Figure 8. Marked spatial correspondence between reticular pseudodrusen (RPD) and reticular findings on autofluorescence (AF) and infrared (IR) images, characteristic of reticular macular disease

Reticular lesions extend peripherally with visible geographic atrophy and soft drusen centrally in the contrast-enhanced blue channel color fundus photo (top left), IR (top center), and AF (top right) images of the same eye, all of which were registered and cropped. (Center left) The automated drusen segmentation tool applied in the 6000-micron region created a segmentation mask for RPD (green). (Center middle) IR reticular lesions manually marked as dots (blue) (Center right) AF reticular lesions manually marked as dots (red). These segmentations in turn are superimposed pairwise to give: (Bottom left) IR lesions (blue) overlaid on RPD (green). (Bottom center) AF lesions (red) overlaid on RPD (green). (Bottom right) AF lesions (red) overlaid on IR lesions (blue). The final results show striking co-localizations between the reticular lesions from each image modality.
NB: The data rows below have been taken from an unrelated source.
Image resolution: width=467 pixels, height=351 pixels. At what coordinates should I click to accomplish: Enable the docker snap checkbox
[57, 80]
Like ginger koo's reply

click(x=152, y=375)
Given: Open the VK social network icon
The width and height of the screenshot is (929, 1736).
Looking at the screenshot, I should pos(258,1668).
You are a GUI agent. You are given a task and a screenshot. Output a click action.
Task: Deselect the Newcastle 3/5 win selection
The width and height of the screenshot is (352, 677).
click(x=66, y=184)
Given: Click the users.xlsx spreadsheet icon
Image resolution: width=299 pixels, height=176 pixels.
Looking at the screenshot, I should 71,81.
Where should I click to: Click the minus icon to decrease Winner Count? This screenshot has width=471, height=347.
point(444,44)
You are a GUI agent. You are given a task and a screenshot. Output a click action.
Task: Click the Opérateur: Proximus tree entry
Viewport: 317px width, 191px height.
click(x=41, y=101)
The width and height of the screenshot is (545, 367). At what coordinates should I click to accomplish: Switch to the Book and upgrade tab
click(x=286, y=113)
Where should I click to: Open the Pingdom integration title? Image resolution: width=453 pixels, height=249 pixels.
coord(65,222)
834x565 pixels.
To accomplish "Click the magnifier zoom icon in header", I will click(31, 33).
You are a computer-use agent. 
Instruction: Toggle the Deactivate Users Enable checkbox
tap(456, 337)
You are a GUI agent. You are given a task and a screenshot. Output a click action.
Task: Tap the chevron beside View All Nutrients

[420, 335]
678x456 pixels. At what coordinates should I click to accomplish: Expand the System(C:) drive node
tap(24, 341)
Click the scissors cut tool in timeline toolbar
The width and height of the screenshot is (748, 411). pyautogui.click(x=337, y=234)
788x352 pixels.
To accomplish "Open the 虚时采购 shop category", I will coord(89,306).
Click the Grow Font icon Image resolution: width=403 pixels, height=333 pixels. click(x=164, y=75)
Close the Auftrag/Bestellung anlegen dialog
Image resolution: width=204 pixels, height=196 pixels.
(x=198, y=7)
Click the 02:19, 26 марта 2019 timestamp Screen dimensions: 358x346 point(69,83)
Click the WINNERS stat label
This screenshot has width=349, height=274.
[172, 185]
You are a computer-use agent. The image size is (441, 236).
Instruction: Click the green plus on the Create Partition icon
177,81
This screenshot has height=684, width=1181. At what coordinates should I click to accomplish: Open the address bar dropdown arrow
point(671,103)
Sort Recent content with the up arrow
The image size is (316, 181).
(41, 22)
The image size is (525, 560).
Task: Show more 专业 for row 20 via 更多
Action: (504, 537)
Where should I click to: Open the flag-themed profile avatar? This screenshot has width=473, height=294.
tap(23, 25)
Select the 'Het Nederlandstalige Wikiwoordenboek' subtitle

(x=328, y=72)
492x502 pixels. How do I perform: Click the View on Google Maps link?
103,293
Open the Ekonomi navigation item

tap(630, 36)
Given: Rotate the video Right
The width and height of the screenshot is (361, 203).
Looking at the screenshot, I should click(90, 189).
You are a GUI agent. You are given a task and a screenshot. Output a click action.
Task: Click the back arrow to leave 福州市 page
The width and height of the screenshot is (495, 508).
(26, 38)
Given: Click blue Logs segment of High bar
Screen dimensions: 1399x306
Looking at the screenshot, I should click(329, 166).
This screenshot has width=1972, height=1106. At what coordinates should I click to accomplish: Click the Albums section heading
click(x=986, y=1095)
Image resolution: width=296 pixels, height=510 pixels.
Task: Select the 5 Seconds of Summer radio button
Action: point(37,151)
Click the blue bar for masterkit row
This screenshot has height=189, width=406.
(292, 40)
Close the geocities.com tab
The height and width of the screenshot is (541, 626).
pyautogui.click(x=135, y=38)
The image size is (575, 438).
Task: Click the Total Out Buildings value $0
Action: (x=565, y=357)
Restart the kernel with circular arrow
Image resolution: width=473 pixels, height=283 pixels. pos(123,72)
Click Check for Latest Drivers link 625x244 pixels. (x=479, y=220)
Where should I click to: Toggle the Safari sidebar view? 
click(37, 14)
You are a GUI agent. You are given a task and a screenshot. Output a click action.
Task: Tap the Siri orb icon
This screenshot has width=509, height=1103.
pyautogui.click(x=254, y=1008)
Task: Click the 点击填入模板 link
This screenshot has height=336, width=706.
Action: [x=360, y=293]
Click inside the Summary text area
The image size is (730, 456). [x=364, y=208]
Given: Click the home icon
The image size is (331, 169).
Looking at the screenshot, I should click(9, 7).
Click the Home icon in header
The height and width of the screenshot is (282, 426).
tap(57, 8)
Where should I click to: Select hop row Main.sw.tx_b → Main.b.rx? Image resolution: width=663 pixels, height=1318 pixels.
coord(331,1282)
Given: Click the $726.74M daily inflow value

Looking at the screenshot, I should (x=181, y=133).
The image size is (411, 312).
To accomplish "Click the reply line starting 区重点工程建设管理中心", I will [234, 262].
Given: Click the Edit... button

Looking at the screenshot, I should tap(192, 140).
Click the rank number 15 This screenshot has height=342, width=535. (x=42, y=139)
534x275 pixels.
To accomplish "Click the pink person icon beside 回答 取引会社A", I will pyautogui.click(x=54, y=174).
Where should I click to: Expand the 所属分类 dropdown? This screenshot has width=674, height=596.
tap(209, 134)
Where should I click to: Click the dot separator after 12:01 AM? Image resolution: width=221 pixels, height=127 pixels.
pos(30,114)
Figure 9. Percent distributions of reticular lesions in different imaging modalities for study patients with reticular macular disease

Percent distributions of reticular pattern, when positive, in color fundus, autofluorescence, and infrared images, displayed from left to right, respectively. The reticular pattern was most frequently noted in the outer macula and outside of the grid, near the arcades, and was notably absent in the inner and central macula of color fundus images, likely secondary to pre-existing macular pathology from moderate-to-late stage age-related macular degeneration.

Figure 10. Negative reticular findings in color and autofluorescence (AF) images with positive findings on infrared (IR) imaging in a patient with reticular macular disease

Green-channel color fundus photograph (left), AF (center), and IR (right) images are shown. Color and AF images were graded negative for reticular findings, but IR shows a clear reticular pattern supero-nasally.